Sobre los hechos y el contexto que caracterizan a la dictadura chavista y su actual causahabiente, me refiero con amplitud en mis libros Historia Inconstitucional de Venezuela (2012) y El problema de Venezuela (2016).
Lo palmario, sin embargo, es que los repetidos golpes de Estado «constitucionalizados» por la Justicia Suprema bajo control de aquella desde 1999 y ejecutados por Chávez hasta 2012, forjaron un caos social, diluyeron a la república, y acrecentaron el poder de su despotismo mesiánico; tal como ocurriese, en menor grado, bajo el fascismo italiano, que consagra un régimen de la mentira, de fraude al Estado de Derecho, de inmediatez entre el líder y el pueblo, con apoyo militar y el carácter sirviente de las instituciones.

**********

# Solicitud escrita 1:
Reproduce íntegras las líneas de los registros situadas entre la que contiene "How do I perform: Jump" y la que contiene "click(x=356, y=692)", ambas incluidas. Multiplica por 2,25 solo las coordenadas de clic y redondea cada resultado al entero más próximo, con las mitades hacia arriba.
El fragmento y los registros no guardan relación entre sí.

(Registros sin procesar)
**********

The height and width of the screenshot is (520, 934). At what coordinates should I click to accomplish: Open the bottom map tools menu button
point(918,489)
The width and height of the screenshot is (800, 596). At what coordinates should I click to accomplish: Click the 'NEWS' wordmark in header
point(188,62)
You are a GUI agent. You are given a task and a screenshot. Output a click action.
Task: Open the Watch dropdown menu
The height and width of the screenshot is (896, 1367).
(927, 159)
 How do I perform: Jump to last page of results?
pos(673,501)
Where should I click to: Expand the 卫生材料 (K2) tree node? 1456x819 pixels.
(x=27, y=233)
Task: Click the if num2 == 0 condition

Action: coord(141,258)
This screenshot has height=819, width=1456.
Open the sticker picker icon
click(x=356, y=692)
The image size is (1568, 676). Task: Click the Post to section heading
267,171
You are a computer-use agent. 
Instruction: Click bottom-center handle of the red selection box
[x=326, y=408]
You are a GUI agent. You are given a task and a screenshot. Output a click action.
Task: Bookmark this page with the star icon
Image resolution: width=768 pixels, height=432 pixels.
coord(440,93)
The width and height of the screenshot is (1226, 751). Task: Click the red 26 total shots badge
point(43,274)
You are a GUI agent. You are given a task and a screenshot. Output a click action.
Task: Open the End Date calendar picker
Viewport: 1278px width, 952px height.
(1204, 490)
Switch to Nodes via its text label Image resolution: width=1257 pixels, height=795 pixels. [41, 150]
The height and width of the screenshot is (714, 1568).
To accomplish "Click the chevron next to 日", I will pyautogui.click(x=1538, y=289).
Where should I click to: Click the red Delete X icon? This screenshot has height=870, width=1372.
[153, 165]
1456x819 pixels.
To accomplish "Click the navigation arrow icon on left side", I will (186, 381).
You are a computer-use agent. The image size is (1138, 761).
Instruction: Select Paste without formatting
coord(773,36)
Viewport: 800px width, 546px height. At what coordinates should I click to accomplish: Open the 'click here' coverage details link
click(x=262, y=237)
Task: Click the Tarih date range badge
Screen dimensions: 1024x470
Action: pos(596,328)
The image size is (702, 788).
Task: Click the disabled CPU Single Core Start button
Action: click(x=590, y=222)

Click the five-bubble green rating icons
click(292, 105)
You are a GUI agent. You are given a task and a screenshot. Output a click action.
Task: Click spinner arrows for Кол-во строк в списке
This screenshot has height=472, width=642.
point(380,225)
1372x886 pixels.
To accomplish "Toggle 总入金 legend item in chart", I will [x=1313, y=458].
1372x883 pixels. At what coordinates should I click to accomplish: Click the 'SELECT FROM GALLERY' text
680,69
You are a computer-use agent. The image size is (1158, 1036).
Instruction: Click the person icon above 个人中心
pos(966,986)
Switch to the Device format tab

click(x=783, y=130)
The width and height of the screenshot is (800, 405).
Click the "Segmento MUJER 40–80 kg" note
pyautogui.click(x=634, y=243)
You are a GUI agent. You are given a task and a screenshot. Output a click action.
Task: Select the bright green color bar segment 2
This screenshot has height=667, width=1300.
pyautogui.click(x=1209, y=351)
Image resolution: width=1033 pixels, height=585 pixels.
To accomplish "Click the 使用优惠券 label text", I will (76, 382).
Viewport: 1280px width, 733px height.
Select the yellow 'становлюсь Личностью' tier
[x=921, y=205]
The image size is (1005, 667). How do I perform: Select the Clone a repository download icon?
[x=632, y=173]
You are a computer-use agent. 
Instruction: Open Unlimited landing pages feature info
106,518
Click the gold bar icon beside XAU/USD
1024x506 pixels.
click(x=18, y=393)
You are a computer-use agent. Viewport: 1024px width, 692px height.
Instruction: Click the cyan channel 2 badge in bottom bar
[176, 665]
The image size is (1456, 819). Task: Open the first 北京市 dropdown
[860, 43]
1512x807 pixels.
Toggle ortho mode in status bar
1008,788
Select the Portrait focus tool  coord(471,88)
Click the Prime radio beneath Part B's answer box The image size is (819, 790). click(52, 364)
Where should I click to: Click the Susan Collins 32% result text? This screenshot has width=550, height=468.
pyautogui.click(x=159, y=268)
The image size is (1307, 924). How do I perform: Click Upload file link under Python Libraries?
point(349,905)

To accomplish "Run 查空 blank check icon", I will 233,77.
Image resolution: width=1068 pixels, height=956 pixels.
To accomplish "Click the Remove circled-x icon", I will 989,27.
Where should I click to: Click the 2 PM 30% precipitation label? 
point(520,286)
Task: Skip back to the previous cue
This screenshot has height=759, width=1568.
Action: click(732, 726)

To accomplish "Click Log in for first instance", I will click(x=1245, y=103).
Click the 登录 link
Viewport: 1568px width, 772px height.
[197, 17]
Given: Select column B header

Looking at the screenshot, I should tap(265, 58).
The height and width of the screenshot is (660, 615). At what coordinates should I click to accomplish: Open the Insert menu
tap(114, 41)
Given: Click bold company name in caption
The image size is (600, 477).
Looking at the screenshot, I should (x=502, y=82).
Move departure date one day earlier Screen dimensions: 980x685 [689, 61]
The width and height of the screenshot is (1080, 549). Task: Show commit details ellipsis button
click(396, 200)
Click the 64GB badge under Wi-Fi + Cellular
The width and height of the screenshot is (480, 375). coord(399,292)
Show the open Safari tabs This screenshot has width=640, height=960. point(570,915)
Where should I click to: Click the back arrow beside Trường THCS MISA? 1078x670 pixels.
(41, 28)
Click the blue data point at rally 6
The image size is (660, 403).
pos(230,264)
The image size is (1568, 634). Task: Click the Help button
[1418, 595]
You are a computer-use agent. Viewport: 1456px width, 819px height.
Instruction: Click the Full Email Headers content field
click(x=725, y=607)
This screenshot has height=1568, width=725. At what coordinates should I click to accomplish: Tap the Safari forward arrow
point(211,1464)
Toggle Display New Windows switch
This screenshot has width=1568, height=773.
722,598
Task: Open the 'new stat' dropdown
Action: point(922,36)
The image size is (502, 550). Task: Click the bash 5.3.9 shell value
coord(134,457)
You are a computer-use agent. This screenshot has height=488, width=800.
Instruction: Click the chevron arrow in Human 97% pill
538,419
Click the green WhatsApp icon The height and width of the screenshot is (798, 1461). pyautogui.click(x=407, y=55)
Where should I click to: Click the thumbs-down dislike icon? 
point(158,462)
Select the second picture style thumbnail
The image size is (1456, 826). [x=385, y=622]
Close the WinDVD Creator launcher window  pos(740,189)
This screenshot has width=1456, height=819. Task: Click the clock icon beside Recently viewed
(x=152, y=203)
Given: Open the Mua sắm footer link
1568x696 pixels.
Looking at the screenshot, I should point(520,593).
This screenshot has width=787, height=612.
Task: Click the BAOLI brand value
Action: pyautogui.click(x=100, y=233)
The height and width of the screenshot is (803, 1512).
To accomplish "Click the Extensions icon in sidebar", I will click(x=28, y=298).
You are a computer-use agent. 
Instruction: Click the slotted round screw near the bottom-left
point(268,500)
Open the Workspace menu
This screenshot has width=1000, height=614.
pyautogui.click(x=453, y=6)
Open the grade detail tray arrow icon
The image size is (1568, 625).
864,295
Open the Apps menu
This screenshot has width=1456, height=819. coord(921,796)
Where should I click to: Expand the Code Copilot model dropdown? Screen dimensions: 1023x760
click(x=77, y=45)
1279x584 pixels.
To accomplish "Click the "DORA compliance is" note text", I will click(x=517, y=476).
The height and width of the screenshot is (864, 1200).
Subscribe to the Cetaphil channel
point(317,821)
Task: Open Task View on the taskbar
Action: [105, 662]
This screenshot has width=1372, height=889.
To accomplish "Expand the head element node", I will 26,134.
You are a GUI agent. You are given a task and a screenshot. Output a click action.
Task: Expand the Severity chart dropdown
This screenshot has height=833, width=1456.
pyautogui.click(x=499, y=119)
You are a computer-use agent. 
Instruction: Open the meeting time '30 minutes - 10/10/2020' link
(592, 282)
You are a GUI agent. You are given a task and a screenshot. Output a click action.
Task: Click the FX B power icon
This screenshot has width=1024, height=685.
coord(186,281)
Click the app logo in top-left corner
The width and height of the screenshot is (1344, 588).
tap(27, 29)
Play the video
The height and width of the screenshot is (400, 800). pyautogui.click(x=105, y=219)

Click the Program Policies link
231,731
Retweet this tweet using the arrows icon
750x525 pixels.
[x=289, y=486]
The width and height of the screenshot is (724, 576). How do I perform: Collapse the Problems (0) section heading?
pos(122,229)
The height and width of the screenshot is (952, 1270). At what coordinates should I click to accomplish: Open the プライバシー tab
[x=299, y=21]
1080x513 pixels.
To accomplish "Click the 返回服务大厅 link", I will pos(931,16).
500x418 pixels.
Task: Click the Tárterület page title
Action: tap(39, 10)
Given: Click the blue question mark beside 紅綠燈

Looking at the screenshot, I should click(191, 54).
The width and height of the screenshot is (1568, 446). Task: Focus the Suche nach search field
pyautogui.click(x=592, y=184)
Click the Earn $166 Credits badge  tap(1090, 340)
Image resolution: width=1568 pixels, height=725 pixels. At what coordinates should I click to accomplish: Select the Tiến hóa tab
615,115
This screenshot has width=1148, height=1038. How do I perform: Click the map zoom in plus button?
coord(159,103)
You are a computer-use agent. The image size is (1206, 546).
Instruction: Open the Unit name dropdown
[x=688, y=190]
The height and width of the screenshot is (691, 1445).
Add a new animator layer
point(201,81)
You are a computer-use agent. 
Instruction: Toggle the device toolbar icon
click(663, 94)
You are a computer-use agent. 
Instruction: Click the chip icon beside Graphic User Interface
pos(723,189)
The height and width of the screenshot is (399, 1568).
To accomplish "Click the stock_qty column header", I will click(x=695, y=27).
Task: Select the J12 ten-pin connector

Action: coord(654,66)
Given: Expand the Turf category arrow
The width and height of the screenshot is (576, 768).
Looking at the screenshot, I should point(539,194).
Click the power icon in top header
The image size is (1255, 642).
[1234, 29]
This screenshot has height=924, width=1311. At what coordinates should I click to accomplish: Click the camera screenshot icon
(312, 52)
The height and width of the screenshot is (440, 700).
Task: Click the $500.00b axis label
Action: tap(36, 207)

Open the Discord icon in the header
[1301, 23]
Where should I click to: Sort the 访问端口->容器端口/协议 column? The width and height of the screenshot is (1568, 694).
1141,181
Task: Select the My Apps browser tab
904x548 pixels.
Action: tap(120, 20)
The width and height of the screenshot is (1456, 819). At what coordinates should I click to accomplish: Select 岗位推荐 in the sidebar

**********

# Solicitud escrita 2:
Responde sobre el fragmento:
(a) ¿Qué dos libros menciona y de qué año es cada uno?
(b) ¿Con qué régimen compara lo ocurrido, en menor grado?
(c) ¿Desde qué año estaba la Justicia Suprema bajo control?

# Respuesta escrita 1:
 How do I perform: Jump to last page of results?
pos(1514,1127)
Where should I click to: Expand the 卫生材料 (K2) tree node? 1456x819 pixels.
(x=61, y=524)
Task: Click the if num2 == 0 condition

Action: coord(317,581)
This screenshot has height=819, width=1456.
Open the sticker picker icon
click(x=801, y=1557)

# Respuesta escrita 2:
(a) Historia Inconstitucional de Venezuela (2012) y El problema de Venezuela (2016).
(b) Con el fascismo italiano.
(c) Desde 1999.